Some people go as far as having a ball machine in the decoy blind. While the end picture of the dog may be technically perfect, you are rarely going to find extremely strong and intense guarding with dogs that are trained that way. Sure under the majority of judges it is not going to matter, but if you get an extremely good judge that can really read dogs you could be setting yourself up to lose points. Personally I would rather lose a point or two for the dog being technically incorrect rather than lose points for lack of power.

Dogs that are trained with the decoy as the primary focus just bring a different level of fight in the end picture. When getting at the helper is foremost in the dog's mind you can introduce more and more obedience into the exercise. When done correctly, this produces even more power into the work because prey drive + conflict= power. This approach also brings the drives into balance. When the exercise is taught as solely a prey exercise, then you usually start to see wide slalom course blind searches. Under a decent judge this equals point loss. If you get the bite work first and then introduce the handler demanding obedience (but not through compulsion) then you introduce conflict into the work. You will then see more power. If done correctly it is a dramatic difference you would see.
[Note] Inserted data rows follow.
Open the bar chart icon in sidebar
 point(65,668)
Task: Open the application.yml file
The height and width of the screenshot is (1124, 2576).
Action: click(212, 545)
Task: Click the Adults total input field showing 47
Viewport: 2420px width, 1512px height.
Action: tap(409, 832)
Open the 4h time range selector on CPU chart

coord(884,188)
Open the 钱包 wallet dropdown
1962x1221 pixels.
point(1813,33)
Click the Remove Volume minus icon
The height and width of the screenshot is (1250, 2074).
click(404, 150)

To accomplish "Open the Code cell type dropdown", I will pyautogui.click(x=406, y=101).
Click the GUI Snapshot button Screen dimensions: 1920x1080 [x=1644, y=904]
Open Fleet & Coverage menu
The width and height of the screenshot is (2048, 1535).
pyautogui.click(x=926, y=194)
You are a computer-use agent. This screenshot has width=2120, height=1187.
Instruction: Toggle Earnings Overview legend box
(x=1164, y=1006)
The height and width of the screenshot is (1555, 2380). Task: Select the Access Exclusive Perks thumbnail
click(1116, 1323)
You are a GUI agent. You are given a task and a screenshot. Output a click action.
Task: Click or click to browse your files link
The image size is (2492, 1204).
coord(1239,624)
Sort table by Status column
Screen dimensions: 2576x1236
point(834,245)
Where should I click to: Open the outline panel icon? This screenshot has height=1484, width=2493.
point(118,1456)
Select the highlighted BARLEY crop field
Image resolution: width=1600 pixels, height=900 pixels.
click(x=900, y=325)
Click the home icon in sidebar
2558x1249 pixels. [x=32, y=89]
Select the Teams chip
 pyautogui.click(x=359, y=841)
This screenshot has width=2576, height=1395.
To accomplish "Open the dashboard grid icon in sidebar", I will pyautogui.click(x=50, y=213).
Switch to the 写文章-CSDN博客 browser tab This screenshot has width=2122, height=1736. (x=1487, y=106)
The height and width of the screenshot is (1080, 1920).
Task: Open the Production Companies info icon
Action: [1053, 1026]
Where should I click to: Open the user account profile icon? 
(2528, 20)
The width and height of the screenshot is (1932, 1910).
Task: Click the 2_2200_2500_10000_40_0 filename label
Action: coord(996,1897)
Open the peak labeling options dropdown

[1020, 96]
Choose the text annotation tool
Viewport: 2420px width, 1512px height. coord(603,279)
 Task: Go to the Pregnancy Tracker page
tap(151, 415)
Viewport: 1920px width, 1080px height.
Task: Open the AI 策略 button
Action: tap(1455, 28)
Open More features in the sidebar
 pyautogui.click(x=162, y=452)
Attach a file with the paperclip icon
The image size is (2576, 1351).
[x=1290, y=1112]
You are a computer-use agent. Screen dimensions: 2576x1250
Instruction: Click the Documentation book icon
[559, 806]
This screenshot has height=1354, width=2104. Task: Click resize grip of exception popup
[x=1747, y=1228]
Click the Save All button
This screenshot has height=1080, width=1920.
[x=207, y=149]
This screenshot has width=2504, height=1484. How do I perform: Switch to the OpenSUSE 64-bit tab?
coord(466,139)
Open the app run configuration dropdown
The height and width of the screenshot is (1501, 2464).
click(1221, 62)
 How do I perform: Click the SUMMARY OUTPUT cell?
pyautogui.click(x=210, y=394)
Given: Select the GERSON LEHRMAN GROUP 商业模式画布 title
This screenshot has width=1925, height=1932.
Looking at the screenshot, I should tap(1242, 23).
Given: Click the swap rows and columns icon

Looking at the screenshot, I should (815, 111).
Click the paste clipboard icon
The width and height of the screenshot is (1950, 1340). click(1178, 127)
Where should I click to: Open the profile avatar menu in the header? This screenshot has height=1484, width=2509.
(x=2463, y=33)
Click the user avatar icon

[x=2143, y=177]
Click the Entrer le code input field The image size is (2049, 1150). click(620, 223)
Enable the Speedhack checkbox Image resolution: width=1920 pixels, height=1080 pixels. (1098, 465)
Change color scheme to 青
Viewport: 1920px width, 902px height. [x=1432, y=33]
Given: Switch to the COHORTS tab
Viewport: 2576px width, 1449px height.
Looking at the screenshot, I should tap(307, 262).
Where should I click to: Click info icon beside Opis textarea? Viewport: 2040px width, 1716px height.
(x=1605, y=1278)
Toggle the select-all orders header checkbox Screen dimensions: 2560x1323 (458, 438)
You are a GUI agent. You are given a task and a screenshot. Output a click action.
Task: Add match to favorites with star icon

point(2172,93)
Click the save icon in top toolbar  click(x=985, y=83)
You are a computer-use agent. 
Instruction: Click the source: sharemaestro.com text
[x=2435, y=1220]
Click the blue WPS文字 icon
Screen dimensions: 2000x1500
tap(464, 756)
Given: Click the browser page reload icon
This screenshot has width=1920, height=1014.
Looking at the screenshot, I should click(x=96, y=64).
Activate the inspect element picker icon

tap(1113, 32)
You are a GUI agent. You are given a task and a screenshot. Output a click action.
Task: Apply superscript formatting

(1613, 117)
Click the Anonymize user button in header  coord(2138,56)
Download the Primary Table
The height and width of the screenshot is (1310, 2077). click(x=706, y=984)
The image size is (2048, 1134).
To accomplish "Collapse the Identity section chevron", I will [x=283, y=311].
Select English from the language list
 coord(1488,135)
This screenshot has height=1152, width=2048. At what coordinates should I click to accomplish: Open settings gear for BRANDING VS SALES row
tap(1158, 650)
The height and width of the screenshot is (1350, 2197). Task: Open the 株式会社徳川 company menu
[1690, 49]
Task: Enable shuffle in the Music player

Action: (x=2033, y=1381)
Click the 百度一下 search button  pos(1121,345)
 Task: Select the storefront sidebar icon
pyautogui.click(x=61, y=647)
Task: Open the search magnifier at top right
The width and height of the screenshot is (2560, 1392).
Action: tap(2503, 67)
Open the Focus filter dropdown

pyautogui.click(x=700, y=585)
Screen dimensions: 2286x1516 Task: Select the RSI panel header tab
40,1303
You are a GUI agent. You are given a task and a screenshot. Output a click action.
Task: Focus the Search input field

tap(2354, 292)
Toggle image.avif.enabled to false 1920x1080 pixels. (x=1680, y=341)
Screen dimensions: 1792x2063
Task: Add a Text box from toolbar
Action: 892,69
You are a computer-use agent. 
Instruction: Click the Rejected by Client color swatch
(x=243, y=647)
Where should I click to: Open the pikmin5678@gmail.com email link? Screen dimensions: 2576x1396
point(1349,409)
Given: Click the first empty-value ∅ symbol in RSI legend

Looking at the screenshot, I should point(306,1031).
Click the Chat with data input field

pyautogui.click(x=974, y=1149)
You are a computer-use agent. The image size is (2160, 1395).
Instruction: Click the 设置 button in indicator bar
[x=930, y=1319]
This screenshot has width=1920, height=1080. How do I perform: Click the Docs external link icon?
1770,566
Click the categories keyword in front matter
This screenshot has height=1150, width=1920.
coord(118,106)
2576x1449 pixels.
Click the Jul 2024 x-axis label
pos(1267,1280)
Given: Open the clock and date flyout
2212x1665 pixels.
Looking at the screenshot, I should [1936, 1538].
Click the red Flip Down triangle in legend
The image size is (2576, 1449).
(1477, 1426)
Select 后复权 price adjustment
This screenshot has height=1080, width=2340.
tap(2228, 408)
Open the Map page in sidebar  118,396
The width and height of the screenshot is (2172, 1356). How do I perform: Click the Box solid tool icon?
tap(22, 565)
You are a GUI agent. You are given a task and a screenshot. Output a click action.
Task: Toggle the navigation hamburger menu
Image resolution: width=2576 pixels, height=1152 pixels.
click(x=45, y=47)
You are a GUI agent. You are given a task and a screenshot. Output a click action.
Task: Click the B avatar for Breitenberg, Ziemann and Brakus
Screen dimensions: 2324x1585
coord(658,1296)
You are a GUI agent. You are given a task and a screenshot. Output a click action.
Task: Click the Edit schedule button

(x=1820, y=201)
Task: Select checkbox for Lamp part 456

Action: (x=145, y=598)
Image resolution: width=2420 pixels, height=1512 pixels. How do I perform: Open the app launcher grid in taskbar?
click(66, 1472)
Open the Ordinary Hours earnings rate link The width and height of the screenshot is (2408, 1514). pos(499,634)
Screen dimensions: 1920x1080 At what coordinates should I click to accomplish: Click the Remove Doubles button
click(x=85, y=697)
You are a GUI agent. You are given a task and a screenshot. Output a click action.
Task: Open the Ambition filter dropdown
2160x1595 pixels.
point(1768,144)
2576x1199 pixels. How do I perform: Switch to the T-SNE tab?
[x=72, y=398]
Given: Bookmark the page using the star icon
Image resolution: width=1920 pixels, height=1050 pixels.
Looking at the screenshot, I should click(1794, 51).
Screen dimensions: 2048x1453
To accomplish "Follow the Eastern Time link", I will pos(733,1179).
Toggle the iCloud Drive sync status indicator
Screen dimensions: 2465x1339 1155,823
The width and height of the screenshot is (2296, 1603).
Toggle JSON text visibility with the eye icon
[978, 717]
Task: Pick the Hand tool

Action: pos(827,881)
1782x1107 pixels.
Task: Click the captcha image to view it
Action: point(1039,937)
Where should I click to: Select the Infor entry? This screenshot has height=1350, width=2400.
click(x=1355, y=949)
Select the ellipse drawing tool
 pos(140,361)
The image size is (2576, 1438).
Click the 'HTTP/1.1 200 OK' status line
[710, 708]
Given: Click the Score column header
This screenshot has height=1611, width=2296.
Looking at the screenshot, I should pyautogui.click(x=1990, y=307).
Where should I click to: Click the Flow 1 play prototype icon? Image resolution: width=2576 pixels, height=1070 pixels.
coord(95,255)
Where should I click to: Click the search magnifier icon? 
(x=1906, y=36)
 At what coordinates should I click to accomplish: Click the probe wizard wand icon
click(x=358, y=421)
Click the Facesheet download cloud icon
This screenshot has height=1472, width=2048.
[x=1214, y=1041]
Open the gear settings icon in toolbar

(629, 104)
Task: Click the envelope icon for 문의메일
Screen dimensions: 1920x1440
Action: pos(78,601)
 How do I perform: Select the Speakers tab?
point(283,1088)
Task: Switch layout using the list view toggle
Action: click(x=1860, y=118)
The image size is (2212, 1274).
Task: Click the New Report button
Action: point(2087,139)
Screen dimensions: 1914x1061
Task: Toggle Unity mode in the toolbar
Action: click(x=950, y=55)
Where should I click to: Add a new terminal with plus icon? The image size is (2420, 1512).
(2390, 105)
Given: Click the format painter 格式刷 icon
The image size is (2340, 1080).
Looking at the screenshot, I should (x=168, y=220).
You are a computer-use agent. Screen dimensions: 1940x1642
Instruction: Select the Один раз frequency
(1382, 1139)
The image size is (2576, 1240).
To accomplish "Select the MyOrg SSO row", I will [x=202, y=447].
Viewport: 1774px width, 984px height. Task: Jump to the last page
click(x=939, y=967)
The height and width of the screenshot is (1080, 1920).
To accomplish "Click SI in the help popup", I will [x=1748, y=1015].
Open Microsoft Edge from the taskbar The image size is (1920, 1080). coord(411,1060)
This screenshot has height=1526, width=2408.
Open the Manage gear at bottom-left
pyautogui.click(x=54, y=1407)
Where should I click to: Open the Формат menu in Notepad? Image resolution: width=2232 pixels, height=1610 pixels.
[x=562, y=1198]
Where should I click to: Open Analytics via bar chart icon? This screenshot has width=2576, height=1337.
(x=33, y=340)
I liked the returning to the handler after the initial blind search. If you make them come to a complete front position before sending them onto a decoy then you would really start to see very tight blind searches, more obedience during the protection routine and more power as they take the frustration, at being thwarted in their search into the helper. Of course you would have to have a secure front position to accomplish this. Then the handler becomes even more of the focus. This is especially true if the dog does not know when he starts to return to the handler if he is going to be called to the front position or sent through to the next blind. They start to return to the handler quicker because they begin to see that as the conduit to the helper. This is a dog who is much less likely to flip the bird to the handler in a trial.
Rosamburg,
You are definately right in the things you point out here, and thus I wanted to clarify a few things based on what you said. We did not teach the blind search solely as the obedience exercise, he was taught the initial blind with the helper in blind and once I wanted to add the actual multiple blind search, I went to the obedience route, to create the tight crisp turns around the blind and the coming back to me the handler between blinds.
Matrix is actually a very intense and powerful dog in the blind with the decoy. I will try to get some video of this and post it for you to look at. but he has one of the best guard and barks I have seen in a long time in my opinion, and the opinion of some others in the sport, as he is very very strong during this, He actually moves in close to the helper and puts his head above and over the sleep and stares the decoy in the eyes as he barks, and he guards so closely that his chest is almost touching the decoy and his feet are almost on top of the decoys feet. he is a very dominant pushy dog in the blind. As a matter of fact, we can only use a very strong experienced decoy with him, or he will bully the decoy. We have used some helpers who are newer and that we are teaching, just to show him some different faces, and if the decoy is not strong and powerful back, he will bully them and push them around, He actually just the other day, decided he would force the younger decoy into giving him a bite by nose bumping him in the chest and stomach pushing him backwards knocking over the blind, until the decoy moved the arm and he could take the bite. LOL, it was actually funny to watch, and of course I didnt discourage it, as I want that kind of power, intensity and confidence in the guard and bark. I think you would actually probably be impressed with his power there.